Next! The Power of Reinvention in Life and Work
Joanne Lipman ’83.
(Mariner Books/HarperCollins, $32)
The COVID pandemic shook many of us to our cores, causing large numbers of people to reevaluate their work and their lives. Pulling off “a global reset” is hard work, says Lipman, so she has developed a “Reinvention Road Map” to transformation. “There is a path to meaningful change,” she writes. Lipman presents a wide array of successful reinventors, from the adman-turned-bestselling-novelist James Patterson to the budget-analyst-turned-star-chef Ina Garten.
The Critic’s Daughter: A Memoir
Priscilla Gilman ’93, ’02PhD.
(W.W. Norton, $28.95)
“I am haunted by my father,” confesses Gilman, in this loving and, appropriately, critical look at her life with her dad: the brilliant and iconoclastic literary critic and Yale drama school professor Richard Gilman, who died in 2006. But her memoir is far more than either an account of her time with this “complicated and unclassifiable man” or a meditation on critics and criticism. She provides “an attempt at exorcism,” in which she tries to move past the role she played in her father’s life as the “happy, resilient, reliable one who counseled and supported, cheered up and calmed others.”
Lady Justice: Women, the Law, and the Battle to Save America
Dahlia Lithwick ’90.
(Penguin Press, $29)
The author, a “professional court-watcher,” journalist, and podcaster, opens her ultimately hopeful book in 2016 as a majority of Supreme Court justices, three of them women, shredded a Texas abortion restriction law as unconstitutional. That case, writes Lithwick, “offered a sense that women in the United States had achieved some milestone that would never be reversed.” This assessment proved premature, for “the law is always in motion,” she notes. She profiles women such as voter rights advocate Stacey Abrams ’99JD and refugee rights lawyer Becca Heller ’10JD, countering a “drift backward to a time when men made policy and women made dinner.”
Madness at the Movies: Understanding Mental Illness through Film
James Charney, Clinical Professor of Psychiatry, Yale School of Medicine.
(Johns Hopkins University Press, $39.95)
When psychiatrist and cinephile Charney goes to the movies, cinema often winds up on the analyst’s couch. Films “help us understand what living with a mental illness feels like,” he writes, in this look at classic movies that depict various species of madness—from Through a Glass Darkly to, of course, Psycho. The book is drawn from the popular seminar course that Charney taught for many years; it includes a detailed summary of each film, followed by an account of the mental illness it portrays.

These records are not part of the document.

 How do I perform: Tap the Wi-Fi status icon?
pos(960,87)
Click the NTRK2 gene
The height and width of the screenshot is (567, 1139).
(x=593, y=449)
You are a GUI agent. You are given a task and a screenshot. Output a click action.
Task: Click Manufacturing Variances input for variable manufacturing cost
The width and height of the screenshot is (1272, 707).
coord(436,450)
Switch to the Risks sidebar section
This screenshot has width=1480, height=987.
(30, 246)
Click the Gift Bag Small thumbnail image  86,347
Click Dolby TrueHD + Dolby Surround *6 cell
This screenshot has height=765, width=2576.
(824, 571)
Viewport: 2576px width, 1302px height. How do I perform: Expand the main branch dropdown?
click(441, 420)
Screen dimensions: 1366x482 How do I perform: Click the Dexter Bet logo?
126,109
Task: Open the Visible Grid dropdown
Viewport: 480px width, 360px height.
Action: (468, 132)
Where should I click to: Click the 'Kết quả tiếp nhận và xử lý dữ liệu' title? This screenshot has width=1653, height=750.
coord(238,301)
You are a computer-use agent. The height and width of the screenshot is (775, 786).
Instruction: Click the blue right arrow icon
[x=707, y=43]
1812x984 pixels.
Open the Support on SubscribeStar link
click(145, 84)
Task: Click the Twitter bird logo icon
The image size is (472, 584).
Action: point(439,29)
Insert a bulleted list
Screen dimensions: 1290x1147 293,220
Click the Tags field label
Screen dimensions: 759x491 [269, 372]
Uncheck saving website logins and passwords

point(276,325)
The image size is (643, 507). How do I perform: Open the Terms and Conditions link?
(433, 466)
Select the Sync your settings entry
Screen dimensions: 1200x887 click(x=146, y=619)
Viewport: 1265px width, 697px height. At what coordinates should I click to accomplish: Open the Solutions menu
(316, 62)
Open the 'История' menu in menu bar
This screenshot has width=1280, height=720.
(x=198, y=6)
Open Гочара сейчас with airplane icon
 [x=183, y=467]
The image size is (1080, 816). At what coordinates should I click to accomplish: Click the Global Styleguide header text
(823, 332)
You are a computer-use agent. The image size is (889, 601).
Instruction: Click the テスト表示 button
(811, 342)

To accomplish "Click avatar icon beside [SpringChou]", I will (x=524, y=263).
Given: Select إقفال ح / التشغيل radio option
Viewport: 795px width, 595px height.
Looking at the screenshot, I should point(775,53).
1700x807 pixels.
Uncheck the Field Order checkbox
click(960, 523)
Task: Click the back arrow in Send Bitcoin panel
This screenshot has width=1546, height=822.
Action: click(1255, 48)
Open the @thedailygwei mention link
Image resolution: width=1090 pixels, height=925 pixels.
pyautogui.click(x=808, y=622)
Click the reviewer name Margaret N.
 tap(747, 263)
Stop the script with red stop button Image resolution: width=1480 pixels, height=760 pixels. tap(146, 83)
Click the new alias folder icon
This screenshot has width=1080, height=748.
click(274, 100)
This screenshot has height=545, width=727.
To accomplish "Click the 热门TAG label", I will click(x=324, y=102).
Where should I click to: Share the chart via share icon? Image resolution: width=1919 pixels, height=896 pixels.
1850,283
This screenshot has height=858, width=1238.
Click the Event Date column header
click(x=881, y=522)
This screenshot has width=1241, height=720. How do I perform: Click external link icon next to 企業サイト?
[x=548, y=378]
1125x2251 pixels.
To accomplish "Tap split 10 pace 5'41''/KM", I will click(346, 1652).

The Ghost at the Feast: America and the Collapse of World Order, 1900–1941
Robert Kagan ’80.
(Alfred A. Knopf, $35)
“Power changes everything,” declares Kagan, a leading neoconservative scholar, as he begins this look at how the United States began to change the isolationist mindset that had dominated American thinking since the country’s inception. In the first half of the last century, the US decided to engage with and lead the world through two major wars, numerous minor conflicts, and an uneasy peace. The author provides a readable analysis of how the “confusion and dissonance that came from being a hegemonic world power with a small, isolated nation’s worldview” played out—and continues to “roil” the globe.
The Sloth Lemur’s Song: Madagascar from the Deep Past to the Uncertain Present
— Alison Richard, Franklin Muzzy Crosby Professor Emerita of the Human Environment.
(University of Chicago Press, $27) In 1968, the author, then an anthropology student at the University of Cambridge—the institution she would eventually lead after a career as Yale professor and provost—attended a lecture on the lemurs of Madagascar. She was “instantly hooked” on this “crucible for the evolution of a grand diversity of life, for plants and animals found nowhere else on Earth.” Her decades of lemur research and conservation work make her the perfect guide to its history.